◆ **EXERCISE**
For the data below, please report each line where the word "marker" is found.

(Saved data entries)
^^^^

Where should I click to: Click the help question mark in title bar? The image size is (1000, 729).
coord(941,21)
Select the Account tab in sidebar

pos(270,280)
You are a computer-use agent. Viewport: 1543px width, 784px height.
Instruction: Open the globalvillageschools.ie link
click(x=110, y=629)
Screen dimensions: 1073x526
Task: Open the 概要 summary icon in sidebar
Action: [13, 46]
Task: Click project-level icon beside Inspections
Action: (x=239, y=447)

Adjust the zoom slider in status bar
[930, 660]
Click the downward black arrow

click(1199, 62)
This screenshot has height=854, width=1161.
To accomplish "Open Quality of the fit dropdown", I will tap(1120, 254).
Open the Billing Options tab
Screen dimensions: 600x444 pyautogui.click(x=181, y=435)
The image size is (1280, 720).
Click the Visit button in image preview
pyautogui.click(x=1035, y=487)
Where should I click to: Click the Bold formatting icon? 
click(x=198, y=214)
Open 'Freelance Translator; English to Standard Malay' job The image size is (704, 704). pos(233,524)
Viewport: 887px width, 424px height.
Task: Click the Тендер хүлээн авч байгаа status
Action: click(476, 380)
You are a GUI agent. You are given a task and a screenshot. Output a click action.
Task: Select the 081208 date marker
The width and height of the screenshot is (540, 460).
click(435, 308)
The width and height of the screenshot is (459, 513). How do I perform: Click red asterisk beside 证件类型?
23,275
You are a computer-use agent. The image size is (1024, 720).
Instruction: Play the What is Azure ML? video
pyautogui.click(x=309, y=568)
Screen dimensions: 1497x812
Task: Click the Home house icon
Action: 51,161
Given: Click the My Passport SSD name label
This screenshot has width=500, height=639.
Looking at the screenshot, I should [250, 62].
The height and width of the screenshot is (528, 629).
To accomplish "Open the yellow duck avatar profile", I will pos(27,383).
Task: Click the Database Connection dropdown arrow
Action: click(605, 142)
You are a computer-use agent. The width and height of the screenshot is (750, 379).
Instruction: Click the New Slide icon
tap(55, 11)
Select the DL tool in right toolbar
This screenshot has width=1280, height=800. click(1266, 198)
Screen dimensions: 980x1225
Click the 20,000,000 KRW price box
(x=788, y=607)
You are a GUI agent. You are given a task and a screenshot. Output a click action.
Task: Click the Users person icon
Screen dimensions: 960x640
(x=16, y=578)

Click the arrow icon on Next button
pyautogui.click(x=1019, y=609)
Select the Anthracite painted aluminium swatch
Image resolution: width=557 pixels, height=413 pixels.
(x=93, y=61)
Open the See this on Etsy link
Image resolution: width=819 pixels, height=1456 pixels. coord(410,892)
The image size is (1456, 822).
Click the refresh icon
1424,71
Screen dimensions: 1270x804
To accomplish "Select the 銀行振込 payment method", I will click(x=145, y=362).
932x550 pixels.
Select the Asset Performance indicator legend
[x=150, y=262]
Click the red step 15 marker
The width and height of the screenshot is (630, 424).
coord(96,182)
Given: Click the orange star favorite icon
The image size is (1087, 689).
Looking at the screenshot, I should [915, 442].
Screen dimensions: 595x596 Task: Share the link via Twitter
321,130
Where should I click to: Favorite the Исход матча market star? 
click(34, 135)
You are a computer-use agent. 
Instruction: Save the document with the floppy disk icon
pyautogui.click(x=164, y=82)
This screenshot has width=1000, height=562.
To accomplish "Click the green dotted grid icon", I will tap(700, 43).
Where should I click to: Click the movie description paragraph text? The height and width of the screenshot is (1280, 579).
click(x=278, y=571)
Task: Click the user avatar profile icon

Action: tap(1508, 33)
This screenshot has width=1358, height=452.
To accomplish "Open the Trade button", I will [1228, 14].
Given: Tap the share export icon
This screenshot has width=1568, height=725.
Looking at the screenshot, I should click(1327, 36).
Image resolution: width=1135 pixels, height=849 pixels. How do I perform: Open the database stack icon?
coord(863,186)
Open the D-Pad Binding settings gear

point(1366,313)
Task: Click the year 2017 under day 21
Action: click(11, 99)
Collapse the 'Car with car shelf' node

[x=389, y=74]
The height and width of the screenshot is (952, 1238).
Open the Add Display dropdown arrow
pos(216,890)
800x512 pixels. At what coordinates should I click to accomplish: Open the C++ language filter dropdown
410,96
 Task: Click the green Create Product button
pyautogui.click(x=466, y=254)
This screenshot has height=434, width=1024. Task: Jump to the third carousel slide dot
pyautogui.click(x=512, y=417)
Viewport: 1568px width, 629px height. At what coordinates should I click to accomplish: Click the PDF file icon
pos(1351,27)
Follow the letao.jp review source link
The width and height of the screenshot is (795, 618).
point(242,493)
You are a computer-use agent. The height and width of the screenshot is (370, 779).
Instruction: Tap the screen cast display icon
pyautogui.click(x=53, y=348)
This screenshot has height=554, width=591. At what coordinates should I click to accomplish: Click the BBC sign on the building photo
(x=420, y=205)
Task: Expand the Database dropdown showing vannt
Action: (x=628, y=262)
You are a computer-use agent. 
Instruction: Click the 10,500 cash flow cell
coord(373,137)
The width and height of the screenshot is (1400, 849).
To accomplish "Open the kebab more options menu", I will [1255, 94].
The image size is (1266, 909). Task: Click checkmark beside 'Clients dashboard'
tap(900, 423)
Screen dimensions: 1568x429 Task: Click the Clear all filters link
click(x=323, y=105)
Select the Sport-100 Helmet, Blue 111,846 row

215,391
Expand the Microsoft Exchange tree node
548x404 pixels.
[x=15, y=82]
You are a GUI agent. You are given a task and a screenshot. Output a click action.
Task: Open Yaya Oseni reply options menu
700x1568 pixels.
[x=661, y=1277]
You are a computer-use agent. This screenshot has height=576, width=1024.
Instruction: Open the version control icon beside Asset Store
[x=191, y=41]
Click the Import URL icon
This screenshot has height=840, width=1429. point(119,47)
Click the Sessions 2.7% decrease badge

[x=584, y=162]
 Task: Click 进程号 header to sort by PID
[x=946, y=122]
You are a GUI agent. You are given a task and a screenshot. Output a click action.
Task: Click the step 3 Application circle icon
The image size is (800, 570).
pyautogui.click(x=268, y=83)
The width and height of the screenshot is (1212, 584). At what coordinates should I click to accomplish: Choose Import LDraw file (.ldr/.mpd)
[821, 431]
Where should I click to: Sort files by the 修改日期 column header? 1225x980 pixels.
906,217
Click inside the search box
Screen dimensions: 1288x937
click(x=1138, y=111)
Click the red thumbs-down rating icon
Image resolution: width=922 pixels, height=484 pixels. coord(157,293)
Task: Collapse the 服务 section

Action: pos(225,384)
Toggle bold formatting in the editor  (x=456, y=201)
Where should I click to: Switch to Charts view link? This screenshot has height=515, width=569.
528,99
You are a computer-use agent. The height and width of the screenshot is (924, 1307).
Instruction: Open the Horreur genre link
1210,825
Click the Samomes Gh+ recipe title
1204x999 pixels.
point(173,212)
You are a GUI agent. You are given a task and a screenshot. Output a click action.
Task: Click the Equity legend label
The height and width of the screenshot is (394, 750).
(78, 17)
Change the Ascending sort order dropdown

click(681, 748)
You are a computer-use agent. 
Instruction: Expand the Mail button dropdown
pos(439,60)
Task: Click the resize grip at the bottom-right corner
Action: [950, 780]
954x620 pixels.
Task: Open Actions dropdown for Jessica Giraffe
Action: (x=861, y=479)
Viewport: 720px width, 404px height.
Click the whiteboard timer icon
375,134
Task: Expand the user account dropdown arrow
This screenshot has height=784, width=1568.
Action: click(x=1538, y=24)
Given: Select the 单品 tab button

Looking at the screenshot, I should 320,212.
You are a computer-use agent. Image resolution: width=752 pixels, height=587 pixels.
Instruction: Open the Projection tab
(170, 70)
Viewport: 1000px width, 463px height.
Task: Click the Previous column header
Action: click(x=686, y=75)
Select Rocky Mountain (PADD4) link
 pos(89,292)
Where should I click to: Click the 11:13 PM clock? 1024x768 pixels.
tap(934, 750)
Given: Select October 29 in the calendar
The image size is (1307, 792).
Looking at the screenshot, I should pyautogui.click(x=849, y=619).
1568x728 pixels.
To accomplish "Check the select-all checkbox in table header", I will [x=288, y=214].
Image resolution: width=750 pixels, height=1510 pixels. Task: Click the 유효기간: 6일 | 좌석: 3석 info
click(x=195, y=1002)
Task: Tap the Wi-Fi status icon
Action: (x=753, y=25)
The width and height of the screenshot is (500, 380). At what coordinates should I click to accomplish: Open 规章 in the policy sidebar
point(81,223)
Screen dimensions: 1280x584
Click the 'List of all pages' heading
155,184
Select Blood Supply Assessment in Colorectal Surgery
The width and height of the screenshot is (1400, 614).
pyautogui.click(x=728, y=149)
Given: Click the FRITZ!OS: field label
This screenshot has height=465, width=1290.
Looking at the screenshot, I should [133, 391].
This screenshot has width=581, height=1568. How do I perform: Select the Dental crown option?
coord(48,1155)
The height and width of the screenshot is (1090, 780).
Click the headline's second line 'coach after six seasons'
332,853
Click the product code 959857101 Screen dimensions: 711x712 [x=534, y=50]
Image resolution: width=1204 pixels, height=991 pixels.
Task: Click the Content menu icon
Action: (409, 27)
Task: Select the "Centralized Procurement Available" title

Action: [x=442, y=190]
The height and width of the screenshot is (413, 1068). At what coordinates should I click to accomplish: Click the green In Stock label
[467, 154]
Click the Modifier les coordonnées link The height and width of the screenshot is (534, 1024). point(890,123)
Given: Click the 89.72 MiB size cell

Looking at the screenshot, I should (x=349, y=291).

^^^^

◆ **ANSWER FOR THIS EXERCISE**
Task: Select the 081208 date marker
Click the red step 15 marker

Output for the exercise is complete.